**WORK TO COMPLETE**
Pull out every line of the listing below that contains the word "right", keeping in mind that case counts.

**SUPPLIED MATERIAL**
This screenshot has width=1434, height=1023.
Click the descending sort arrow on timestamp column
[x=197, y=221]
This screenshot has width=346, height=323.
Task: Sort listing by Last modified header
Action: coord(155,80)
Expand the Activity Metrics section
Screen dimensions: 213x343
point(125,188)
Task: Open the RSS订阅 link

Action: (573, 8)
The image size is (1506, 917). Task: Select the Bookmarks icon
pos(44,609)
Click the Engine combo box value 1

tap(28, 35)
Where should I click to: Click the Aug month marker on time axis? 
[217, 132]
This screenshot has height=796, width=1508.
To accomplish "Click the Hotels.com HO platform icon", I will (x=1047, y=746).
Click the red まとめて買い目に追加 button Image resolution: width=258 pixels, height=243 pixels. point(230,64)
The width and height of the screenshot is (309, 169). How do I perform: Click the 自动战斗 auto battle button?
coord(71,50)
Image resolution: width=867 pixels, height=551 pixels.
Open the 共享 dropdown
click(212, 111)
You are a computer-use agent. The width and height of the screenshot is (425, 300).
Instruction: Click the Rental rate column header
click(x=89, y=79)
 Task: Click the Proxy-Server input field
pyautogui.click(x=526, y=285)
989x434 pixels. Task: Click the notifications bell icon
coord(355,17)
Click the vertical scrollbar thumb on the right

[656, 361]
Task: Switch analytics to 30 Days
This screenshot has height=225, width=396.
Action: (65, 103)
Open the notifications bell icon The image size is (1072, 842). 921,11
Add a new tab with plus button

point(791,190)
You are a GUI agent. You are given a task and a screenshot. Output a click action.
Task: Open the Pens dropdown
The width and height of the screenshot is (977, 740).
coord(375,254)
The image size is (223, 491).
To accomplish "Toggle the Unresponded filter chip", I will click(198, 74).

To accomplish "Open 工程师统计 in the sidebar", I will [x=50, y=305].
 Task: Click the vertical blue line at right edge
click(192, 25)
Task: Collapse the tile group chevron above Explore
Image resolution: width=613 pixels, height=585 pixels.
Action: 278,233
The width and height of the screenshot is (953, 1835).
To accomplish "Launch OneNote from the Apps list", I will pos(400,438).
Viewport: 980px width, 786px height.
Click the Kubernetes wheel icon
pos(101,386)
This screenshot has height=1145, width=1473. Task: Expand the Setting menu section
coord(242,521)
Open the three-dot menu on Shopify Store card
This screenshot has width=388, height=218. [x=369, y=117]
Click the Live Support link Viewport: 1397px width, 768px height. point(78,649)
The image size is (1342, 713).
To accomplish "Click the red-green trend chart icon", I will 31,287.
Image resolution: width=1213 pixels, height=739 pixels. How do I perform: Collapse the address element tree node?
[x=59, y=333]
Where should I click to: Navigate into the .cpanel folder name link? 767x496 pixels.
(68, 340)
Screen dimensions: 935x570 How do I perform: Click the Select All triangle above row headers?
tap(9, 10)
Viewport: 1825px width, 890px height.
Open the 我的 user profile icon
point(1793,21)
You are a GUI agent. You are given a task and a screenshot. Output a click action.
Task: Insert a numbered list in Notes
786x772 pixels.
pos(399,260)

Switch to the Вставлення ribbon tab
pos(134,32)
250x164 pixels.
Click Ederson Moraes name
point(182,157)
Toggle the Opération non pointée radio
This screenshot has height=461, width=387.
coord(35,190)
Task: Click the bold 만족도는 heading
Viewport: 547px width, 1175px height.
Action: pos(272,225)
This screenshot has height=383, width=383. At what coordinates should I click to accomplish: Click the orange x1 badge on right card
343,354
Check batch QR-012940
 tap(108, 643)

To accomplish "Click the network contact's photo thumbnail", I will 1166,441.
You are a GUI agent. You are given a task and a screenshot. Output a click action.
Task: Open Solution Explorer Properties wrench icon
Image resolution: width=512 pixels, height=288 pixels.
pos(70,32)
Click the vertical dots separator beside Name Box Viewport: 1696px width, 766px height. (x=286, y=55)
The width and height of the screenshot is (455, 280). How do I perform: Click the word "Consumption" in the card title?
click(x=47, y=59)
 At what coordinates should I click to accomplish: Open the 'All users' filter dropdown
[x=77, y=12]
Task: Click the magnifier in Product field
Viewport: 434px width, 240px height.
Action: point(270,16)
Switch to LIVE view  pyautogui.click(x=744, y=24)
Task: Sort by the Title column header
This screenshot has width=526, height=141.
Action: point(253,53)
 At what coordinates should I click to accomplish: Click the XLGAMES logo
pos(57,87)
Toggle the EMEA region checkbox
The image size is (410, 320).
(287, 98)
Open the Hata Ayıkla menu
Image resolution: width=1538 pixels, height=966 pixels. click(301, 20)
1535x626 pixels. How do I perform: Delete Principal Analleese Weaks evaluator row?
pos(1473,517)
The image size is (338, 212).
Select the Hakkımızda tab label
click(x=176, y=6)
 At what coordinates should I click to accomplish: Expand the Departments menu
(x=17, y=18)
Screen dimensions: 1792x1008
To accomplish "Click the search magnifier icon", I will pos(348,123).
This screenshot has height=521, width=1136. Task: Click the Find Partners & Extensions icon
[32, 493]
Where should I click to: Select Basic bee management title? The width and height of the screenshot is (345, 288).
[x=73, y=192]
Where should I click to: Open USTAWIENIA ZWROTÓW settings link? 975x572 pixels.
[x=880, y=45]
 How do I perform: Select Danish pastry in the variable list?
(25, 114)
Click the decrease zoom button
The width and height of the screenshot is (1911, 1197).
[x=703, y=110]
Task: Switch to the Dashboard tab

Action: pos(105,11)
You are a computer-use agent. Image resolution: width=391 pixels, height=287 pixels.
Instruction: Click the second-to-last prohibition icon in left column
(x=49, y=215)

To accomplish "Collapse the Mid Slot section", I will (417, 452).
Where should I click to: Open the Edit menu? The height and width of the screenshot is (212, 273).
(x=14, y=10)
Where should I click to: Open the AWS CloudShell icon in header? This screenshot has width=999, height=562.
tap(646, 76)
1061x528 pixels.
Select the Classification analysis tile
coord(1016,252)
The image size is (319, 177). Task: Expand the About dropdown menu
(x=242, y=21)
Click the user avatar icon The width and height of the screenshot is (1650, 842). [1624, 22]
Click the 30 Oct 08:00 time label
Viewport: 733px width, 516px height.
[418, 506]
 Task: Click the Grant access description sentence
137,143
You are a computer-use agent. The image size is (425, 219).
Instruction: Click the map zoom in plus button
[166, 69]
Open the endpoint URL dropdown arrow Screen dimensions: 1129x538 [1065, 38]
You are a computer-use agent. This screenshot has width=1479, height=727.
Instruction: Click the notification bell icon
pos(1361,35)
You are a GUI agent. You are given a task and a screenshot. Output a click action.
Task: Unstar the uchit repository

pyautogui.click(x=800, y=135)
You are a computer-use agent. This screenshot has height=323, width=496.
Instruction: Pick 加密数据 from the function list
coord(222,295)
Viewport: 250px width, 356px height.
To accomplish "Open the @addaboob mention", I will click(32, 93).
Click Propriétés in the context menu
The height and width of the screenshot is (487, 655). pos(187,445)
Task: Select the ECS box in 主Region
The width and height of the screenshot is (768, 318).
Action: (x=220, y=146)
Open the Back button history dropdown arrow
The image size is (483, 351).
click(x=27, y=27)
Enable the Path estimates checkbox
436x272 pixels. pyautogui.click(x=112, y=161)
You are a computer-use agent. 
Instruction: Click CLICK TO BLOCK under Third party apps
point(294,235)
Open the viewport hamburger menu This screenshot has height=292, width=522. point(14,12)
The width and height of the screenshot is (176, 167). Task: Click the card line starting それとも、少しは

**ANSWER TO THIS EXERCISE**
Click the vertical scrollbar thumb on the right
 Task: Click the vertical blue line at right edge
This screenshot has height=383, width=383. At what coordinates should I click to accomplish: Click the orange x1 badge on right card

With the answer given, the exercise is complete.